> To be done:
Rewrite the entries from the line containing "Where should I click to: Increase" through the line containing "click(x=671, y=828)", replacing "Previous" with "Next" and leaving everything else unchanged.
··· Supplied material ···
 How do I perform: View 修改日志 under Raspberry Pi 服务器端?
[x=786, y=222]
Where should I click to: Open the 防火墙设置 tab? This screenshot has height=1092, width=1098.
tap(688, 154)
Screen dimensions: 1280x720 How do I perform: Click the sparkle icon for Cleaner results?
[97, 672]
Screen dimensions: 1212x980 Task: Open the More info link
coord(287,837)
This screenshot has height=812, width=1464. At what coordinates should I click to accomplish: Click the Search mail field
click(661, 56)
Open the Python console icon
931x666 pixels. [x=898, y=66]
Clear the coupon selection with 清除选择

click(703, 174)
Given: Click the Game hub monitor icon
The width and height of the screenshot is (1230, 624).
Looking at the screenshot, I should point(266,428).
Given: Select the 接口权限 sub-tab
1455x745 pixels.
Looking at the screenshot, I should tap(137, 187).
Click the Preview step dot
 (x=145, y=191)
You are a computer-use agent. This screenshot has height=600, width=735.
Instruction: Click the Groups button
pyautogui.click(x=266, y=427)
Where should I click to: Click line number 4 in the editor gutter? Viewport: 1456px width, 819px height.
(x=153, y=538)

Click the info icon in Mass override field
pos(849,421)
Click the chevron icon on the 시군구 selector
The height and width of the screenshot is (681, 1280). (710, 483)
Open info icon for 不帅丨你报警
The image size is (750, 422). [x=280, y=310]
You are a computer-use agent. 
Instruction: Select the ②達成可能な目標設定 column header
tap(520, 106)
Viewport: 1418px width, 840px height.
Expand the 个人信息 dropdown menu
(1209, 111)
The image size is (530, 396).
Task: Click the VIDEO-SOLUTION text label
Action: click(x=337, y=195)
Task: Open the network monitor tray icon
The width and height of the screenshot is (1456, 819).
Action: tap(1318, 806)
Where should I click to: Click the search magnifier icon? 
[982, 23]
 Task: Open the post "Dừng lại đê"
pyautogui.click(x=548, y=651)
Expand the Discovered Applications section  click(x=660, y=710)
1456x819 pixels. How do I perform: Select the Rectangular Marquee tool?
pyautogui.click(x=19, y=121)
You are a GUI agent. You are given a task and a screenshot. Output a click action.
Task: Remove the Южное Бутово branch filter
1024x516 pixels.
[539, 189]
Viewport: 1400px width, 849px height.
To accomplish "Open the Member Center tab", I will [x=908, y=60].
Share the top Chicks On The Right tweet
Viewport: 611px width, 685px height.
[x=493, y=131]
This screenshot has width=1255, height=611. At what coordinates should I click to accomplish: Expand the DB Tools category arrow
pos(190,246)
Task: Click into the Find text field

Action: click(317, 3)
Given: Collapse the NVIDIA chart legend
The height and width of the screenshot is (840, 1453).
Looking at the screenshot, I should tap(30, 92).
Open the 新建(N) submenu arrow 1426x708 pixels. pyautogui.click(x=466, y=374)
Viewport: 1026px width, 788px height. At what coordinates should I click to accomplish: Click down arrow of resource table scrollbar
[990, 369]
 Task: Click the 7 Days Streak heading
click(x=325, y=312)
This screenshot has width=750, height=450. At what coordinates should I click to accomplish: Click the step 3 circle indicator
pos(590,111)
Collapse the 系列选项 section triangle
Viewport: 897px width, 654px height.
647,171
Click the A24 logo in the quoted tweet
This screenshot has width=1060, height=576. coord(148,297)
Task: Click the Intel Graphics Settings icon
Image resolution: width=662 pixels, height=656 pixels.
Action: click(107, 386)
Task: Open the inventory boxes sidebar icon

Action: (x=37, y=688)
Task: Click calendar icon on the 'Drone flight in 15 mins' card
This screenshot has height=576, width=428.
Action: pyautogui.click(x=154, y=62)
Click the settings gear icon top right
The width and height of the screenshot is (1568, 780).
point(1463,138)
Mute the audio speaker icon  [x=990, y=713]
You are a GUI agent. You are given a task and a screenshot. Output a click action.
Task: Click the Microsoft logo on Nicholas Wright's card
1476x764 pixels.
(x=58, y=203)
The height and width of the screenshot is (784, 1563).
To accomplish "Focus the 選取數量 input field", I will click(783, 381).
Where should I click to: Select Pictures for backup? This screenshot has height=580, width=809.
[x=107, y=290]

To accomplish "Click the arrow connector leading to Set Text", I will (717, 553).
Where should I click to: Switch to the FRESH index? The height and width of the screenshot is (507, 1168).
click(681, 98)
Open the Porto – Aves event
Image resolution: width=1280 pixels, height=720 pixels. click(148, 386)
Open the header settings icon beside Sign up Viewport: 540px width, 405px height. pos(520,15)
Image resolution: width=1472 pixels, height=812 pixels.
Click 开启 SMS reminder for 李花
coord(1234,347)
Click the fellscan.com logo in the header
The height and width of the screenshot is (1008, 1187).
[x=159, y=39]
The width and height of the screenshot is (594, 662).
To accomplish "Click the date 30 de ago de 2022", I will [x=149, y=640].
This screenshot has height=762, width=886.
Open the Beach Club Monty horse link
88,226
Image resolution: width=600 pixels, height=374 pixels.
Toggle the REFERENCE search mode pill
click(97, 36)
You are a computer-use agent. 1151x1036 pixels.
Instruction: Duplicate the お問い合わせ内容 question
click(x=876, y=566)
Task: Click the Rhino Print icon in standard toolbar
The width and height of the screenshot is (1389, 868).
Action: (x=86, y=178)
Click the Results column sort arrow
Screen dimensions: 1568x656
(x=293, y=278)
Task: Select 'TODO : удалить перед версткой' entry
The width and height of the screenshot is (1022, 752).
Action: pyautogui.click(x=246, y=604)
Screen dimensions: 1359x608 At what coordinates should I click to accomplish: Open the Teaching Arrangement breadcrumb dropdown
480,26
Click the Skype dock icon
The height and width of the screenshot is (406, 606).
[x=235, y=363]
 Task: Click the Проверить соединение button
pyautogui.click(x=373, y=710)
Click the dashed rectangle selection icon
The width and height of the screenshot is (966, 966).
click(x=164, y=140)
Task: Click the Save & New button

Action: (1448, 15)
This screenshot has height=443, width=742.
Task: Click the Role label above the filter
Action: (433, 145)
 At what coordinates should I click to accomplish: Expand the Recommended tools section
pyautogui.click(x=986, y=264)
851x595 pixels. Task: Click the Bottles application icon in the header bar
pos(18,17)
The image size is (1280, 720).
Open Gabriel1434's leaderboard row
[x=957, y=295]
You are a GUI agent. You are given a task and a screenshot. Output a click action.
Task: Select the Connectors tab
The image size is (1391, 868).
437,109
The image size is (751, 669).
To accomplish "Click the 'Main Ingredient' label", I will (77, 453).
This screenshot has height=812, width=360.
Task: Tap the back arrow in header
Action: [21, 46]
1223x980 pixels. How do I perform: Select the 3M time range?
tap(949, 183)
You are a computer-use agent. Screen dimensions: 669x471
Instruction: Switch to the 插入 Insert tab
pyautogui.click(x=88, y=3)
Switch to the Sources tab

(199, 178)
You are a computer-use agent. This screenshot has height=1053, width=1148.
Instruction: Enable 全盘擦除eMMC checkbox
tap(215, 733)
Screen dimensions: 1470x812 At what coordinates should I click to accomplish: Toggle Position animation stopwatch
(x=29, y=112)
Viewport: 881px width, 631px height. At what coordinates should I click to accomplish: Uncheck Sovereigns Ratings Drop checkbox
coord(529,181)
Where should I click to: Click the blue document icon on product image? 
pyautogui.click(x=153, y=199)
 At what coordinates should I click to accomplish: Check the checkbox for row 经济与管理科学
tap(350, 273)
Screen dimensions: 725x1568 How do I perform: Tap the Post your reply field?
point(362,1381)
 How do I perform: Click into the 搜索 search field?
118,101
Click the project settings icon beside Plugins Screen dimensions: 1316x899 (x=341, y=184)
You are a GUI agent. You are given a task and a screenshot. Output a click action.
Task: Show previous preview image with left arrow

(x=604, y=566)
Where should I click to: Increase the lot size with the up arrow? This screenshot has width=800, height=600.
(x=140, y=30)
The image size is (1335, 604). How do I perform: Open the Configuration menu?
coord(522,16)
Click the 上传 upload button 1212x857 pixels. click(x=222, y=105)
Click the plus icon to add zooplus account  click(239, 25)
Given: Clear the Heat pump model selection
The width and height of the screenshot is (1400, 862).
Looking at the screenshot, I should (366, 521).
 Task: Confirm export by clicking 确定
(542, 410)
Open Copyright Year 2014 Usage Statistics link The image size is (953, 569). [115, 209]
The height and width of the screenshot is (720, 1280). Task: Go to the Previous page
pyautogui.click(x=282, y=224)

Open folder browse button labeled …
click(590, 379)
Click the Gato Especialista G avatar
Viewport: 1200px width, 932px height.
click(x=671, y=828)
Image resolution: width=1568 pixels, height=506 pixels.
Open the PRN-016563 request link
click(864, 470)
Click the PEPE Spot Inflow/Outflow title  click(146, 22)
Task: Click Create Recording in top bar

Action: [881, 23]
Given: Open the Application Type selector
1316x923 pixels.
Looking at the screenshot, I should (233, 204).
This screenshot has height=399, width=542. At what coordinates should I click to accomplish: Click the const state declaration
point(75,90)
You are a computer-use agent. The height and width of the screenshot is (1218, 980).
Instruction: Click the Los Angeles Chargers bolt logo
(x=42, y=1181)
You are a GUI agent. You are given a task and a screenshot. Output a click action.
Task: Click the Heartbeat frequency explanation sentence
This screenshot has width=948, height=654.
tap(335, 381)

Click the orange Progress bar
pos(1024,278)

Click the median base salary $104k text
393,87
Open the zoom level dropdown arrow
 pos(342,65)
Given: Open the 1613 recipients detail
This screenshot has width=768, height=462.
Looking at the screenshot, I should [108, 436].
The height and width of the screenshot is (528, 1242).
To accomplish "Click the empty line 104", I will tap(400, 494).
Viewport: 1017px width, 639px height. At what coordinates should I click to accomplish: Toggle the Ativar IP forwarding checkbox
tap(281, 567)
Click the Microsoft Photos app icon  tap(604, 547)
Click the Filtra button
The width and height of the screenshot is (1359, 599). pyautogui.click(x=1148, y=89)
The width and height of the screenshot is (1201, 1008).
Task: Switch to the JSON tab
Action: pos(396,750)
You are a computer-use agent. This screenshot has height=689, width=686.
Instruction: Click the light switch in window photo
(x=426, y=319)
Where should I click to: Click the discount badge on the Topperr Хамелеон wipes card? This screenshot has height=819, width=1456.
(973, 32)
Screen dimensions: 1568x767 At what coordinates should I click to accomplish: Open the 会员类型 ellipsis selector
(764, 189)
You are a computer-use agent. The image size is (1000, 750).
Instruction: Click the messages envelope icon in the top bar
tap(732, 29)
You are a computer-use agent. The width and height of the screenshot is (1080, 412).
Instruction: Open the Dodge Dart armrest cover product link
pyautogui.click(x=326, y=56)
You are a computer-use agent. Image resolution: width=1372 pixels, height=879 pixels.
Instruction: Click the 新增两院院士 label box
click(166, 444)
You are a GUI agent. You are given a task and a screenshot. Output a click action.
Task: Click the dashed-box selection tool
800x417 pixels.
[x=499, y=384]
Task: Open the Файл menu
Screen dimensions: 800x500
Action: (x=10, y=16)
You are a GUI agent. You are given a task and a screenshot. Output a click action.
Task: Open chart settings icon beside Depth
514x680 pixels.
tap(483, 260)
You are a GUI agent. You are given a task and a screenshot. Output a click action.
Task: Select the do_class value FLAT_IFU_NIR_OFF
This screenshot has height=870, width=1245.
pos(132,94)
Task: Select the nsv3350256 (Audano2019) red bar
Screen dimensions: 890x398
···
> Finished exercise:
Where should I click to: Increase the lot size with the up arrow? This screenshot has width=800, height=600.
(x=140, y=30)
The image size is (1335, 604). How do I perform: Open the Configuration menu?
coord(522,16)
Click the 上传 upload button 1212x857 pixels. click(x=222, y=105)
Click the plus icon to add zooplus account  click(239, 25)
Given: Clear the Heat pump model selection
The width and height of the screenshot is (1400, 862).
Looking at the screenshot, I should (366, 521).
 Task: Confirm export by clicking 确定
(542, 410)
Open Copyright Year 2014 Usage Statistics link The image size is (953, 569). [115, 209]
The height and width of the screenshot is (720, 1280). Task: Go to the Next page
pyautogui.click(x=282, y=224)

Open folder browse button labeled …
click(590, 379)
Click the Gato Especialista G avatar
Viewport: 1200px width, 932px height.
click(x=671, y=828)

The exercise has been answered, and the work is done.